Baicalin prevents Candida albicans infections via increasing its apoptosis rate.

BACKGROUND: These experiments were employed to explore the mechanisms underlying baicalin action on Candida albicans.

METHODOLOGY AND PRINCIPAL FINDINGS: We detected the baicalin inhibition effects on three isotope-labeled precursors of (3)H-UdR, (3)H-TdR and (3)H-leucine incorporation into C. albicans using the isotope incorporation technology. The activities of Succinate Dehydrogenase (SDH), cytochrome oxidase (CCO) and Ca(2)(+)-Mg(2+) ATPase, cytosolic Ca(2+) concentration, the cell cycle and apoptosis, as well as the ultrastructure of C.albicans were also tested. We found that baicalin inhibited (3)H-UdR, (3)H-TdR and (3)H-leucine incorporation into C.albicans (P<0.005). The activities of the SDH and Ca(2)(+)-Mg(2+) ATPase of C.albicans in baicalin groups were lower than those in control group (P<0.05). Ca(2+) concentrations of C. albicans in baicalin groups were much higher than those in control group (P<0.05). The ratio of C.albicans at the G0/G1 stage increased in baicalin groups in dose dependent manner (P<0.01). There were a significant differences in the apoptosis rate of C.albicans between baicalin and control groups (P<0.01).

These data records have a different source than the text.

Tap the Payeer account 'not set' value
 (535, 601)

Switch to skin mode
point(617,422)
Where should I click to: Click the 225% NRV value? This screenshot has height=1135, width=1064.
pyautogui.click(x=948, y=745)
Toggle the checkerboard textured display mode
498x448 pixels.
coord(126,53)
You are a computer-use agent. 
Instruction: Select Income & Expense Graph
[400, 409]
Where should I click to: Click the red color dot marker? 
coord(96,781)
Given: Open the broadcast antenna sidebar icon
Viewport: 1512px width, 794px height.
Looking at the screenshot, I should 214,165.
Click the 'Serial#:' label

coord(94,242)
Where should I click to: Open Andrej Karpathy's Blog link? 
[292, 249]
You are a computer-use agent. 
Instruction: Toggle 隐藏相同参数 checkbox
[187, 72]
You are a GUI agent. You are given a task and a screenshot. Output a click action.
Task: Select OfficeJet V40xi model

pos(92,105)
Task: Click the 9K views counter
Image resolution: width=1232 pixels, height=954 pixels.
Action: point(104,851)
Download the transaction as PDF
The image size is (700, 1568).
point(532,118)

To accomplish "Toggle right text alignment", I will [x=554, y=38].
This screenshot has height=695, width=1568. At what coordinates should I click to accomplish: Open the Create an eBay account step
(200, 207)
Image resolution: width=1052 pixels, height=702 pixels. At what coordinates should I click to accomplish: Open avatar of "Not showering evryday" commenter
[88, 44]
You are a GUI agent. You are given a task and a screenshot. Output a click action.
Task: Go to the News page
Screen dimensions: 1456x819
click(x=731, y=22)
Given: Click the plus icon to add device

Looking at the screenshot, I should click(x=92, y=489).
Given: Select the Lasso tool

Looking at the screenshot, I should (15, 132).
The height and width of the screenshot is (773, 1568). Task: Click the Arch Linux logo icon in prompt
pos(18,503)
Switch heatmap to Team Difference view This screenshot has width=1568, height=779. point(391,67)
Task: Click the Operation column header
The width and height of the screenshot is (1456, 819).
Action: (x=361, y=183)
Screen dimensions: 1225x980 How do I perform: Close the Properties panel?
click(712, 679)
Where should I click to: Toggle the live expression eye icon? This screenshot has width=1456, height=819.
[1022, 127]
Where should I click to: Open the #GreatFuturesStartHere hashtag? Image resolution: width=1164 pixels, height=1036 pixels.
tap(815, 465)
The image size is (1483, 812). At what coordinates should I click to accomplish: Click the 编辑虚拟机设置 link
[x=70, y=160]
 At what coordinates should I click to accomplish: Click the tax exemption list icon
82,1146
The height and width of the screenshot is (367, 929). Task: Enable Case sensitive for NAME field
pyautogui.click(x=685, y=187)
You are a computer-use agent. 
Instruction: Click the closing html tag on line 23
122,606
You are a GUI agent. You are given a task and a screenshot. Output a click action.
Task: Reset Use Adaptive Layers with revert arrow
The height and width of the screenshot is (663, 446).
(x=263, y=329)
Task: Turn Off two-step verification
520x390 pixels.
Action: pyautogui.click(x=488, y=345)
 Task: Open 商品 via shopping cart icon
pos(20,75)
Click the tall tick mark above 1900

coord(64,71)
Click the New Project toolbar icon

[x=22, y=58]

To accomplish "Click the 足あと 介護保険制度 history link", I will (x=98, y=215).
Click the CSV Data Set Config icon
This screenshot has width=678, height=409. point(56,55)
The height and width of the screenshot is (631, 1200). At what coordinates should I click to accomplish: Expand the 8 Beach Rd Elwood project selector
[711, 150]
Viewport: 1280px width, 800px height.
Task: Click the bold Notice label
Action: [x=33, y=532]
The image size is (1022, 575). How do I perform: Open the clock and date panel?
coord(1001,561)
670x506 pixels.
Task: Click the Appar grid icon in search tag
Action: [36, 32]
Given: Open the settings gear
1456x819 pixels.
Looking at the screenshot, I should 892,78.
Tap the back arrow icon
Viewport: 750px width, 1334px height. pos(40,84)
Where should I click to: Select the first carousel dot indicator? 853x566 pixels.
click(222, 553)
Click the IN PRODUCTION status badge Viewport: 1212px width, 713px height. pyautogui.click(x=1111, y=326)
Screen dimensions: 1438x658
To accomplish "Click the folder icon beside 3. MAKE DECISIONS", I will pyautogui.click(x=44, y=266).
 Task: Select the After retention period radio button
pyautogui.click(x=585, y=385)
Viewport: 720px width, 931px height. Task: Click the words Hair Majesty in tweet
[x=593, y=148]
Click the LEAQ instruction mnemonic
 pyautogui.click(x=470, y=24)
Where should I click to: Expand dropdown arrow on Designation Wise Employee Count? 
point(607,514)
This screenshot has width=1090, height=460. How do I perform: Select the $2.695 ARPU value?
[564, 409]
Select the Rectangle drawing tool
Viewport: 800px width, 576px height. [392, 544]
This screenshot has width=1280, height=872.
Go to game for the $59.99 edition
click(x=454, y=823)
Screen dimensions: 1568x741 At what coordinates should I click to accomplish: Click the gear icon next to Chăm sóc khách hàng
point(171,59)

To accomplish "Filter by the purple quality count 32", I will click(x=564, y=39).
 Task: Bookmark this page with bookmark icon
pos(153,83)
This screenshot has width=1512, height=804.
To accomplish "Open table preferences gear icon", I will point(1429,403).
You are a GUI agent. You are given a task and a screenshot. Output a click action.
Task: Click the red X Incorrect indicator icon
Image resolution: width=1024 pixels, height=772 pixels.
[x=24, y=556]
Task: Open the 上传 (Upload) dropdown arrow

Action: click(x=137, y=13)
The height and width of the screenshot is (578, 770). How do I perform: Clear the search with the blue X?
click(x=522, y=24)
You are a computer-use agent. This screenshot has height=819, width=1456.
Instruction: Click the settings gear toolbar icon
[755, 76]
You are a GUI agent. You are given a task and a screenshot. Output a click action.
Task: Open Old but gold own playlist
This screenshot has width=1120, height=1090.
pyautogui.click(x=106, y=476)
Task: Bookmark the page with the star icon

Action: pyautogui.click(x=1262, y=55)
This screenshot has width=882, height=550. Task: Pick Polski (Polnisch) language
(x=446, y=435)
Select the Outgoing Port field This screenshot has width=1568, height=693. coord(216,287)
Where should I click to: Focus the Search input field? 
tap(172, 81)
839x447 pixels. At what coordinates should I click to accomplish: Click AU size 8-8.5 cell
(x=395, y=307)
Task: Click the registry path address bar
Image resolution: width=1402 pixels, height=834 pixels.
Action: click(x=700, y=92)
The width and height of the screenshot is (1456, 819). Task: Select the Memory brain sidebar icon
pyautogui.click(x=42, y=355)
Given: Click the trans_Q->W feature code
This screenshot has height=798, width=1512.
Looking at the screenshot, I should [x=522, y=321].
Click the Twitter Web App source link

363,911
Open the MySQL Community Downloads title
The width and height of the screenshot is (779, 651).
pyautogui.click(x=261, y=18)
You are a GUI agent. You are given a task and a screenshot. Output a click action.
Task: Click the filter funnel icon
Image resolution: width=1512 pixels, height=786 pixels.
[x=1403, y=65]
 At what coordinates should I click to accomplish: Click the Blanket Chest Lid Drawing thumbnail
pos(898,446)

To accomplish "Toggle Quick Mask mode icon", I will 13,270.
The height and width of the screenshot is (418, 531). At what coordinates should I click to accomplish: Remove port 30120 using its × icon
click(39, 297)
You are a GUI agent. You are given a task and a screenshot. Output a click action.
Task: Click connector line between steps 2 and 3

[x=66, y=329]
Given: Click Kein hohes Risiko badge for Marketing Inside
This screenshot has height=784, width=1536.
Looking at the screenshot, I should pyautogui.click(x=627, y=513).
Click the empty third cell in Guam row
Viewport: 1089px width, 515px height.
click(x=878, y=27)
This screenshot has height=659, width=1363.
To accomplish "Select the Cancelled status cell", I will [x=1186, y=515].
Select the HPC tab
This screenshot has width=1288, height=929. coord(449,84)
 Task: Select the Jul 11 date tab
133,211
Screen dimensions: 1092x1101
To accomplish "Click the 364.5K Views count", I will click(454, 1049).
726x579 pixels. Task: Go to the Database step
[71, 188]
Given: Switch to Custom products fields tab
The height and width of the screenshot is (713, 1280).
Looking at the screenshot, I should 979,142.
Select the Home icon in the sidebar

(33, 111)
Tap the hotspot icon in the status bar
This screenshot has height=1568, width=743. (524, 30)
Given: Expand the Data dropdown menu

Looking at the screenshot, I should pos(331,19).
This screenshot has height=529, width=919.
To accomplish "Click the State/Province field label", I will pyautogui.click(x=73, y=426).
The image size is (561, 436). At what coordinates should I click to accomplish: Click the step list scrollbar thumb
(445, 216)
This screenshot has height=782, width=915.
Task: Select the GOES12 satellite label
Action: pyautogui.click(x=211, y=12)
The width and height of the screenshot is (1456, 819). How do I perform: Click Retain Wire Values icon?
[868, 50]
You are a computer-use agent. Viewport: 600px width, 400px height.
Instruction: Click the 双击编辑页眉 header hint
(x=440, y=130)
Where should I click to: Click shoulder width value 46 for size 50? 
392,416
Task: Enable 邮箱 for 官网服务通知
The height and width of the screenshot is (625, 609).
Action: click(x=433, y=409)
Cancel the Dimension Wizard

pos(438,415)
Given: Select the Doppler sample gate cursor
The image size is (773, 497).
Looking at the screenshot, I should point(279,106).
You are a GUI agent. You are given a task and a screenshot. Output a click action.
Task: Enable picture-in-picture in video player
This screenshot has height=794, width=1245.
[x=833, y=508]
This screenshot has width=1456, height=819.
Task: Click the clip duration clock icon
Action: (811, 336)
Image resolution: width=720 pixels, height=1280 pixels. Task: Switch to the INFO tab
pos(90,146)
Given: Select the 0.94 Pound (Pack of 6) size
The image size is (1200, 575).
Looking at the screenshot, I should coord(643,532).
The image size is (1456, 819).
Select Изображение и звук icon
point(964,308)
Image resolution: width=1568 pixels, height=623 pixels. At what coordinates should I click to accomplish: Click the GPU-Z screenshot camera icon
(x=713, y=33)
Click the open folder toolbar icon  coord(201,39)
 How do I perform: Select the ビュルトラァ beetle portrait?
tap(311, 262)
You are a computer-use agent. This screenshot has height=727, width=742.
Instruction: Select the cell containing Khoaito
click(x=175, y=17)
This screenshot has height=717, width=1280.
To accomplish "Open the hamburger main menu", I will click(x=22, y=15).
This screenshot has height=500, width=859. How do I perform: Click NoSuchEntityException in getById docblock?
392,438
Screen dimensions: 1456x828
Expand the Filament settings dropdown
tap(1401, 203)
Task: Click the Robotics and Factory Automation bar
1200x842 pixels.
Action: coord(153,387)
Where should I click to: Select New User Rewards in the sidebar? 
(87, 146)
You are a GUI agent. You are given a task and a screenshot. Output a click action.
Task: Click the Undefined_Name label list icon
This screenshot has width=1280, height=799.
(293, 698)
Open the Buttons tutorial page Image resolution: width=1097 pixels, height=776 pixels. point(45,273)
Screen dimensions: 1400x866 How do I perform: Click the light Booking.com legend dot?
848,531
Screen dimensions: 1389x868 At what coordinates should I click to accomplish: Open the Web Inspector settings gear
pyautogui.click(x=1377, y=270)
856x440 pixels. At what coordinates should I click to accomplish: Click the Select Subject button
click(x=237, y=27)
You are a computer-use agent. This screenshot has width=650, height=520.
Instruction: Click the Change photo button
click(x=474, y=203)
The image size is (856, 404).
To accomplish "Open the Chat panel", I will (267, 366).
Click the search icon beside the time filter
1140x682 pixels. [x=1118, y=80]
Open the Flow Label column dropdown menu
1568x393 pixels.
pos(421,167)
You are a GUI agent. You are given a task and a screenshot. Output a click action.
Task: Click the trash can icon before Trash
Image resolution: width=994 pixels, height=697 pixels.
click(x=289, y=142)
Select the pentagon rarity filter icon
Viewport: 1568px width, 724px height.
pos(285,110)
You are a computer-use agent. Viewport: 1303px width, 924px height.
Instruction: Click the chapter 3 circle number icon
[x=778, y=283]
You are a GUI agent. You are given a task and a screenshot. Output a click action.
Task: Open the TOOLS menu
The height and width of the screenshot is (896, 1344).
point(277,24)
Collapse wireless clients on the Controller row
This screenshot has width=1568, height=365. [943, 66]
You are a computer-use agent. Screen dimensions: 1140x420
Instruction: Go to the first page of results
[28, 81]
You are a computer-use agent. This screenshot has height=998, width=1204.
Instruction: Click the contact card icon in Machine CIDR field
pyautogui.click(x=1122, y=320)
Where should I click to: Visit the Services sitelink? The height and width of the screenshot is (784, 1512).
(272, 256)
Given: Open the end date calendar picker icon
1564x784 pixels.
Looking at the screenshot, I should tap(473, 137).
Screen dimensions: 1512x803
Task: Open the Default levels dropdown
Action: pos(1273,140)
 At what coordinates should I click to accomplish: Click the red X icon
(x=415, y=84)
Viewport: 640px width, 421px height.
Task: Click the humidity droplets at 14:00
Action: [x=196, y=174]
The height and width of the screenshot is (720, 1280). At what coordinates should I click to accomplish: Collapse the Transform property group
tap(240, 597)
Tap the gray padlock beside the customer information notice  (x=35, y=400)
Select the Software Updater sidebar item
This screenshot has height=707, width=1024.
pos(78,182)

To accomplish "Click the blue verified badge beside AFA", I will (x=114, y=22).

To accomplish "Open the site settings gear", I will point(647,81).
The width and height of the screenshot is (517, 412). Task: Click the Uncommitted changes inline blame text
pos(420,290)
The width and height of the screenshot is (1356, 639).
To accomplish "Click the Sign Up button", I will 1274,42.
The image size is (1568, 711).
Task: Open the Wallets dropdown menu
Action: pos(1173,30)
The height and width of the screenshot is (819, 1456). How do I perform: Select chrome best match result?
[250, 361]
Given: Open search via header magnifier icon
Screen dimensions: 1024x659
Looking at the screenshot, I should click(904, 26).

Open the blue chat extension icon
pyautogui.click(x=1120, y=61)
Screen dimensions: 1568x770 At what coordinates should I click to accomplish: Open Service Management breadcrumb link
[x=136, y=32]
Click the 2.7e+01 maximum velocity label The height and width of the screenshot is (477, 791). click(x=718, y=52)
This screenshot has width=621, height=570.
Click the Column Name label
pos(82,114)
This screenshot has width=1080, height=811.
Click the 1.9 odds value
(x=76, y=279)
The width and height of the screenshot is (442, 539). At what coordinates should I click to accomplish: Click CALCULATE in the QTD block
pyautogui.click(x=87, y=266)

After 12-48 h incubation with baicalin (1mg/ml), C. albicans shown to be markedly damaged under transmission electron micrographs.

INNOVATION AND SIGNIFICANCE: Baicalin can increase the apoptosis rate of C. albicans. These effects of Baicalin may involved in its inhibiting the activities of the SDH and Ca(2)(+)-Mg(2+) ATPase, increasing cytosolic Ca(2+) content and damaging the ultrastructure of C. albicans.